━━━ The records

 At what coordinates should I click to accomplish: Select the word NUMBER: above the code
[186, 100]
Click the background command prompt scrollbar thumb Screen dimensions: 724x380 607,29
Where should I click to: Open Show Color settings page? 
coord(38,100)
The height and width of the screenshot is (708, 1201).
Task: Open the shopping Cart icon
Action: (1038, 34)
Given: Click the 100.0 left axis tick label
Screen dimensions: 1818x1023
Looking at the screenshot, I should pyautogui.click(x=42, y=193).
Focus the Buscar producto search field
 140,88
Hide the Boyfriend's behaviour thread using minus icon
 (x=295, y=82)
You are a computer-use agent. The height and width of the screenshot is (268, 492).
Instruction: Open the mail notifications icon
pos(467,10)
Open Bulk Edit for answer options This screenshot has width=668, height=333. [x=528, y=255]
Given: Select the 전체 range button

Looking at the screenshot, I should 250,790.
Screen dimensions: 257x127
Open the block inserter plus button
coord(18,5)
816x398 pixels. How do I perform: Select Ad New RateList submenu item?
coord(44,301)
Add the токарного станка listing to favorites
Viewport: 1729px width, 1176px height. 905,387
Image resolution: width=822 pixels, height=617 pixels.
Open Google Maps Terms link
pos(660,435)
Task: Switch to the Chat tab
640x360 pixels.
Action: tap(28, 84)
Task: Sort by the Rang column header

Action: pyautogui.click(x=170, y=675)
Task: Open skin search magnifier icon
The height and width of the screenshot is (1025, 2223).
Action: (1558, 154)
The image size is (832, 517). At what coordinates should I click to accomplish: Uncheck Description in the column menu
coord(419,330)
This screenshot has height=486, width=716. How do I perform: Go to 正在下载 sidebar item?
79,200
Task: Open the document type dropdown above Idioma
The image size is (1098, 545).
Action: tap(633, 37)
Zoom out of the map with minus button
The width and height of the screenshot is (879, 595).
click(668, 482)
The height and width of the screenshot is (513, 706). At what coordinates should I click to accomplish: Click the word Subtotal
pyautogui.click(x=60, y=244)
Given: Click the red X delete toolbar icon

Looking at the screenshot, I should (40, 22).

━━━━━━

*Objective*
Duplicate the items from the line with "Task: Open skin search magnifier icon" to the line with "coord(419,330)", including both of those lines.

*Solution for this problem*
Task: Open skin search magnifier icon
The height and width of the screenshot is (1025, 2223).
Action: (1558, 154)
The image size is (832, 517). At what coordinates should I click to accomplish: Uncheck Description in the column menu
coord(419,330)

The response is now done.